The Character Movement


The Final Phase Before Launch

This post was written by Todd Hansen, Programs and Experiences Director at Youth Frontiers. Todd is married with one daughter and lives in the Twin Cities area. He has worked at Youth Frontiers since 2005 and brings his skills in business, culture development and management leadership to the organization.

Parents have told me that some of the best advice they’ve received as new parents has come from me – “Everything is a phase.” I stand by this advice after 17 years as half of the parenting duo for our daughter, Griffin. Her sleep patterns, potty training particularities, the “I do it my own way” tantrums, the mandatory twice-a-day stuffed animal meetings, the desire to wear a Teletubbies outfit everyday, thinking that all boys are gross, the fear of driving and everything Dr. Who – all just phases.

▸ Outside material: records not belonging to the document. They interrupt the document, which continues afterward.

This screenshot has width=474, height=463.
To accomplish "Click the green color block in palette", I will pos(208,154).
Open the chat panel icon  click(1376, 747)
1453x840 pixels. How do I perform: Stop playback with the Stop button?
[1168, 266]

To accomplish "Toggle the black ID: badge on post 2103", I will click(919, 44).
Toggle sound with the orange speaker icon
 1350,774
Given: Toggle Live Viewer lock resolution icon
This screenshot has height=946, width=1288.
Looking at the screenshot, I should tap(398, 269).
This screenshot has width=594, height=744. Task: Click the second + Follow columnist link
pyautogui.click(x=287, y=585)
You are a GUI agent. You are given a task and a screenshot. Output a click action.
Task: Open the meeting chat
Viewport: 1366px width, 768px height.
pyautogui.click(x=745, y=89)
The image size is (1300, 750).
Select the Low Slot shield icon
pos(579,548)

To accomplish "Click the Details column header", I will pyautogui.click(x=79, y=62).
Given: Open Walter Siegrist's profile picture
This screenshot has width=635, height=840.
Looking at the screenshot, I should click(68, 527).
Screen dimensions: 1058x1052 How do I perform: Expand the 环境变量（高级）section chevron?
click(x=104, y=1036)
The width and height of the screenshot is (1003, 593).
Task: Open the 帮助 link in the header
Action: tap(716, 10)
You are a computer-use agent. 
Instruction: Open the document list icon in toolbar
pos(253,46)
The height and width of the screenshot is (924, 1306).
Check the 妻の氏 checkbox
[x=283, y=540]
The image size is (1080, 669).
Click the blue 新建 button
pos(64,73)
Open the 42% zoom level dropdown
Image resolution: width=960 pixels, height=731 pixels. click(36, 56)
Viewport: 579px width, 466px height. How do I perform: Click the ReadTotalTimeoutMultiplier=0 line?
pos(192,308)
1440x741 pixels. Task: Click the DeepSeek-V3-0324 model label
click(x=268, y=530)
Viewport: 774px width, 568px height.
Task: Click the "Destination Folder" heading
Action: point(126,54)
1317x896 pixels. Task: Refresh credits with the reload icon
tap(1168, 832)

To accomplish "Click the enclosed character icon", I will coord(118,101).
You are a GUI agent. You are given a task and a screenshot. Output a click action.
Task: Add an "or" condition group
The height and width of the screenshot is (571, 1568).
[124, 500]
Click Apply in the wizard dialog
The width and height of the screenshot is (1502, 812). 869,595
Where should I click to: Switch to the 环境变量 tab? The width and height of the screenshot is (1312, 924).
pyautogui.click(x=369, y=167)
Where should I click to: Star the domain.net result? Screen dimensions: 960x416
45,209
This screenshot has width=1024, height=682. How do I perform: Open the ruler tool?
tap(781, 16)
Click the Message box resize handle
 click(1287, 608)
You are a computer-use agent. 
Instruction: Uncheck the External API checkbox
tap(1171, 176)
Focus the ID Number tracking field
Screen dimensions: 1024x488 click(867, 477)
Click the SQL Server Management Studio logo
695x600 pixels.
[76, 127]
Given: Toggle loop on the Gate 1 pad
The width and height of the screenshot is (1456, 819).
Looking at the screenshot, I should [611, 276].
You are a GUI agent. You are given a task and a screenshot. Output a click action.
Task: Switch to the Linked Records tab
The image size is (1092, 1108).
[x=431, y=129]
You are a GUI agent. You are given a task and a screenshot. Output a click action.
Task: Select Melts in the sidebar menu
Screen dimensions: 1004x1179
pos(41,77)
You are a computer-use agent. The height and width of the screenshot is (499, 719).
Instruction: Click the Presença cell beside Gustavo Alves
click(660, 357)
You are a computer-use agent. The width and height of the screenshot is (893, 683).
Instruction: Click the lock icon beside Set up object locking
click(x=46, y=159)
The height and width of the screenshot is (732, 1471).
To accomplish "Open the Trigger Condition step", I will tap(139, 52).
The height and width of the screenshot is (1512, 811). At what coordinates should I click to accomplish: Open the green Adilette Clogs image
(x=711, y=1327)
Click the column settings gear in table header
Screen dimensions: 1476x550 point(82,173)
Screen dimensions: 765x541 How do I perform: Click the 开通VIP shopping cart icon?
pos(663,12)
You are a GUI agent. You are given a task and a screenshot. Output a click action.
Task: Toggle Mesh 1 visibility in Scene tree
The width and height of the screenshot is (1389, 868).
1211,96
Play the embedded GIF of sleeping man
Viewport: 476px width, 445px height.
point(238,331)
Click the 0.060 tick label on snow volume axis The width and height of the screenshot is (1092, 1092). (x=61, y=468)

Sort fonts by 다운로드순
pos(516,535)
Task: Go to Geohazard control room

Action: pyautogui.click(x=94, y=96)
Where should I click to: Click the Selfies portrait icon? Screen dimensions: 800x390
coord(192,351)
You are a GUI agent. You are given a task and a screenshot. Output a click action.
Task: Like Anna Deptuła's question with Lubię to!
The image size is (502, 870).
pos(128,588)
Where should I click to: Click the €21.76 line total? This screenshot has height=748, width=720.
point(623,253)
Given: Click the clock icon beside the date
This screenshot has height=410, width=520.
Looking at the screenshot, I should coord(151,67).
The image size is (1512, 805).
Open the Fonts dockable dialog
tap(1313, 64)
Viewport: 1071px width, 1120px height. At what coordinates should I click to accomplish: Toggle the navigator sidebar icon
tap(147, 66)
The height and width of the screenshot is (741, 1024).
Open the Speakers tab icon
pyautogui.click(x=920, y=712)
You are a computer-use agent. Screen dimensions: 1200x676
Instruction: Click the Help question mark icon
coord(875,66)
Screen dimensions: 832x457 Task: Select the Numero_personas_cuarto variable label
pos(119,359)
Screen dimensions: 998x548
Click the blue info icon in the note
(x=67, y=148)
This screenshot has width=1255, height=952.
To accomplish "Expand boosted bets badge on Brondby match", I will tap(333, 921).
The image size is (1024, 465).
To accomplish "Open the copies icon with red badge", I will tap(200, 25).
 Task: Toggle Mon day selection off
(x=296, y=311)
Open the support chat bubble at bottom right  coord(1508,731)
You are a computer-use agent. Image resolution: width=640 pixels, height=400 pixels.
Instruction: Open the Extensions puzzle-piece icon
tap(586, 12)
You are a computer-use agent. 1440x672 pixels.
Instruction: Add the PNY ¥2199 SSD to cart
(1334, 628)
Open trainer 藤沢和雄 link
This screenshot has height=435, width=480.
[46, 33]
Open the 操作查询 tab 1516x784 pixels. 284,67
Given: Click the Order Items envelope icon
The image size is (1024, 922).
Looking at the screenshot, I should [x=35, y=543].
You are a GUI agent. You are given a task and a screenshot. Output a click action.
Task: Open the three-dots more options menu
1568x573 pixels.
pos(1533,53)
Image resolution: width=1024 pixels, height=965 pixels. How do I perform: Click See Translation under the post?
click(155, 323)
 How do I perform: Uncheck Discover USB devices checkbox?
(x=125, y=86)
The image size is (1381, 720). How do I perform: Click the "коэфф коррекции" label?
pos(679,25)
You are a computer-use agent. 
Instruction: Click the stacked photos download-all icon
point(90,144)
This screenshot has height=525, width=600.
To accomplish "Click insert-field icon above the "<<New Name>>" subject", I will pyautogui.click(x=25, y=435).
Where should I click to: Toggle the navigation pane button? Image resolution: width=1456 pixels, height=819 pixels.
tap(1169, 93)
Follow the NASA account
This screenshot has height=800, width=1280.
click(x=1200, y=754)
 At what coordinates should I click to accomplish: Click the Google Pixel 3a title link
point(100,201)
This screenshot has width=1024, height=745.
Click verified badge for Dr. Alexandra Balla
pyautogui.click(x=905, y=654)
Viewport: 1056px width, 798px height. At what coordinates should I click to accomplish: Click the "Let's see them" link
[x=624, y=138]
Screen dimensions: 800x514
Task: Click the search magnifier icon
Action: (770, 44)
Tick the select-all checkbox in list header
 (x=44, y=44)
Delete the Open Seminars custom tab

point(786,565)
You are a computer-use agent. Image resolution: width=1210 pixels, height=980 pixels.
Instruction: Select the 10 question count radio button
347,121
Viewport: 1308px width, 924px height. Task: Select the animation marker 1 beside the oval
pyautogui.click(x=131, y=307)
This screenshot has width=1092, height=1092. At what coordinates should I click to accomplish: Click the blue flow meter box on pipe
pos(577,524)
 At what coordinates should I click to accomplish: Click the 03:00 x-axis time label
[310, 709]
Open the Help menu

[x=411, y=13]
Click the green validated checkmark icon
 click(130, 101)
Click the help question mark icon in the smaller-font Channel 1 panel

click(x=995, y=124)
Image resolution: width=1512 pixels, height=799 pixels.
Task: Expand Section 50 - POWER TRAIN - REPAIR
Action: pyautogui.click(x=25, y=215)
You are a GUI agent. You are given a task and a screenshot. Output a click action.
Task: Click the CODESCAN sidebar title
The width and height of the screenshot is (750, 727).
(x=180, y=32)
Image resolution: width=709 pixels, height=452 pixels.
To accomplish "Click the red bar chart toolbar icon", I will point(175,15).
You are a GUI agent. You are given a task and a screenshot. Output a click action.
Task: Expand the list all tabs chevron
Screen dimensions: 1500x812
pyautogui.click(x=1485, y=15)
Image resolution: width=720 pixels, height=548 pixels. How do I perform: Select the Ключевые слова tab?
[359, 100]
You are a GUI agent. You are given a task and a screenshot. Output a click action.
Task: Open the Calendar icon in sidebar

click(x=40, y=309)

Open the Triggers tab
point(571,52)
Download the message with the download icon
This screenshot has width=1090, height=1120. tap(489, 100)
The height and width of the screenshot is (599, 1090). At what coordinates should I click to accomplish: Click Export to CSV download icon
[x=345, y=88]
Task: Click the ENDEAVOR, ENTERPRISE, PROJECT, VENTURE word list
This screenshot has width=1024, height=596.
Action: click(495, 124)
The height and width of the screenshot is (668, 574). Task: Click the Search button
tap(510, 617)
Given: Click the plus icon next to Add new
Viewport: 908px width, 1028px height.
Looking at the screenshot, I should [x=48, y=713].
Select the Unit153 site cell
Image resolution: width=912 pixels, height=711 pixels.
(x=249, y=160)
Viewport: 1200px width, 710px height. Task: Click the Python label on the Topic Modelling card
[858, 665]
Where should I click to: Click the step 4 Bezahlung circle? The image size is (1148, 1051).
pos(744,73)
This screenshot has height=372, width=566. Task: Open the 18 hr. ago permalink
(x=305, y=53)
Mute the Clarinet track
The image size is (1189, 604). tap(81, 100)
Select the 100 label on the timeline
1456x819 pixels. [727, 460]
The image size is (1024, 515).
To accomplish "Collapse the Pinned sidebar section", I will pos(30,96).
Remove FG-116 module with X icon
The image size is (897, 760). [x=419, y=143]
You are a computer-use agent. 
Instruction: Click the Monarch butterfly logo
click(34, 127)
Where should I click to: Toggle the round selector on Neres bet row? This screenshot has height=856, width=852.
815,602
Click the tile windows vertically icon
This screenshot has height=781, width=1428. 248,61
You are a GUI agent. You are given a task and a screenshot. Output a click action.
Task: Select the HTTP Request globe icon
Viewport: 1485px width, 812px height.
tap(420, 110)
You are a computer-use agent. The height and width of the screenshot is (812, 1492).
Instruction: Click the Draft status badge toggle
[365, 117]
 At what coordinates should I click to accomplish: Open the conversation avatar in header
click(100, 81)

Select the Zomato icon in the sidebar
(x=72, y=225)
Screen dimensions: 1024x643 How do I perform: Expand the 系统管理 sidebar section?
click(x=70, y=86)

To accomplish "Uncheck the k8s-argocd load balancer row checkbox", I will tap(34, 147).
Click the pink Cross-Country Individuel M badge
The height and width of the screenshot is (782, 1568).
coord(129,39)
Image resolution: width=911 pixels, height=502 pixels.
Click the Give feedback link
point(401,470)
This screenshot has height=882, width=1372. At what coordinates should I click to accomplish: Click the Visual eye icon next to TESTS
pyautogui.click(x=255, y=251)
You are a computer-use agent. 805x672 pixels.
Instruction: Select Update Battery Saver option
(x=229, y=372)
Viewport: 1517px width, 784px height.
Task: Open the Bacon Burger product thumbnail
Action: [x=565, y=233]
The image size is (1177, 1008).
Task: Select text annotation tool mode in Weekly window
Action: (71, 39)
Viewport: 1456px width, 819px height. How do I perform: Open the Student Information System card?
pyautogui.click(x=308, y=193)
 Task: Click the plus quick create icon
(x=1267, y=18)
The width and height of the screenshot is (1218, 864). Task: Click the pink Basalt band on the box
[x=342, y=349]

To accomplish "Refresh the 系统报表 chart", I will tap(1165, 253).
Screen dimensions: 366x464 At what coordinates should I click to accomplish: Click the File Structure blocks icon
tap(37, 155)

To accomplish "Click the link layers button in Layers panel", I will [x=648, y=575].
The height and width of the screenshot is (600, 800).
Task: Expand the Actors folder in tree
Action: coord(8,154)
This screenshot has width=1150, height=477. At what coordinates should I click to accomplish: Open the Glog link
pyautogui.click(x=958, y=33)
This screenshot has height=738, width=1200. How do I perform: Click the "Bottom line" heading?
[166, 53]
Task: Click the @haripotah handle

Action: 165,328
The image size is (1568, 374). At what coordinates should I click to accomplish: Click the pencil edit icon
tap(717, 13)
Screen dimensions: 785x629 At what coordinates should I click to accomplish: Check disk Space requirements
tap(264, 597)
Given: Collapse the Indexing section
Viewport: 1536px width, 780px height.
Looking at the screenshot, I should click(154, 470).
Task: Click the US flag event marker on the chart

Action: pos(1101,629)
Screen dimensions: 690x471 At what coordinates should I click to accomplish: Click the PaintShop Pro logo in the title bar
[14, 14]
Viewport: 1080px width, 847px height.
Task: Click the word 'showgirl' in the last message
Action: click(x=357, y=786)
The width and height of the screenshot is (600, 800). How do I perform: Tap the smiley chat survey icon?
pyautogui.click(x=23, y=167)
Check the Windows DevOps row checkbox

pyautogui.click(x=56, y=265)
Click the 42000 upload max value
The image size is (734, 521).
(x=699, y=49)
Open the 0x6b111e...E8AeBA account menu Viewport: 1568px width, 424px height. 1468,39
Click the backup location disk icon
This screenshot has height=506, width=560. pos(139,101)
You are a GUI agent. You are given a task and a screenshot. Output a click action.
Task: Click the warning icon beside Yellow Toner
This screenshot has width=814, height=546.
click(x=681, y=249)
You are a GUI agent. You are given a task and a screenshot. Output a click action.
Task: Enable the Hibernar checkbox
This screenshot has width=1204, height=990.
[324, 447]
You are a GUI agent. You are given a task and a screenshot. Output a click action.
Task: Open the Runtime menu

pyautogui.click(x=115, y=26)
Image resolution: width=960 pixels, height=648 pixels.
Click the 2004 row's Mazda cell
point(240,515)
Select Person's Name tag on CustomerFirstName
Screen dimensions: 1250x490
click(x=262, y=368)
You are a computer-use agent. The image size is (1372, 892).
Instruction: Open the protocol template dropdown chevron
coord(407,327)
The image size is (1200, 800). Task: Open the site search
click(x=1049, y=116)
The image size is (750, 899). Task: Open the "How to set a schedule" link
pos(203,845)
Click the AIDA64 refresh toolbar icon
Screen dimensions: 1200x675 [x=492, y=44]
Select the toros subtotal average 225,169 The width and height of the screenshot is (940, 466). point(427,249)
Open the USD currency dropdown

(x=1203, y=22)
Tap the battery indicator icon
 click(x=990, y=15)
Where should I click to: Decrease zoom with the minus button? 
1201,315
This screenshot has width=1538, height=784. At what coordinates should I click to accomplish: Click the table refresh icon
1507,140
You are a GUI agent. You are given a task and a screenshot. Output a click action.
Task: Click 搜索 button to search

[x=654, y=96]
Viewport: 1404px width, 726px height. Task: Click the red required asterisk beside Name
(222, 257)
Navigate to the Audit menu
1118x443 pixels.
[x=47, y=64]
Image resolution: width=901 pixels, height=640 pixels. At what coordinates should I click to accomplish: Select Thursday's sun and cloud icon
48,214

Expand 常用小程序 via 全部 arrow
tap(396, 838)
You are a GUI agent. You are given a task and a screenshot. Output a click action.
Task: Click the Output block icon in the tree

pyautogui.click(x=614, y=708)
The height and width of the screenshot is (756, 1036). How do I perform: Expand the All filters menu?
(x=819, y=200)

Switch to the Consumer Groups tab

It’s also been my experience that as soon as we had mastered one of these phases – learned how to avoid it, cope with it or distract from it – this beautiful child immediately left that phase behind and moved on to another. It’s like some cruel parenting video game where you’re constantly forced to move on to the next level and then are left with a pile of obsolete mastery.

What has not been a phase is my unwavering desire to help my daughter discover and develop into her best, unique self, so that she can successfully contribute to making the world a better place. However, this desire presents challenges to this father.

I remember very clearly holding her as a baby and having a gigantic paradoxical realization: I am going to spend the first 17 years of my daughter’s life working to make her the best thing in the world, someone everyone would desire to be near… and then I’ll spend the next 17 years making sure no one gets too close to her. The father-daughter relationship is a complicated one.

My wife, daughter and I during Griffin’s Dr. Who phase
Our relationship is at the precipice of the second half of this paradox, and I will be forced into a new level of self-growth – sharing our “masterpiece” with the world. But before that happens, we have one more phase to go through – the final phase before launch – soiling the nest.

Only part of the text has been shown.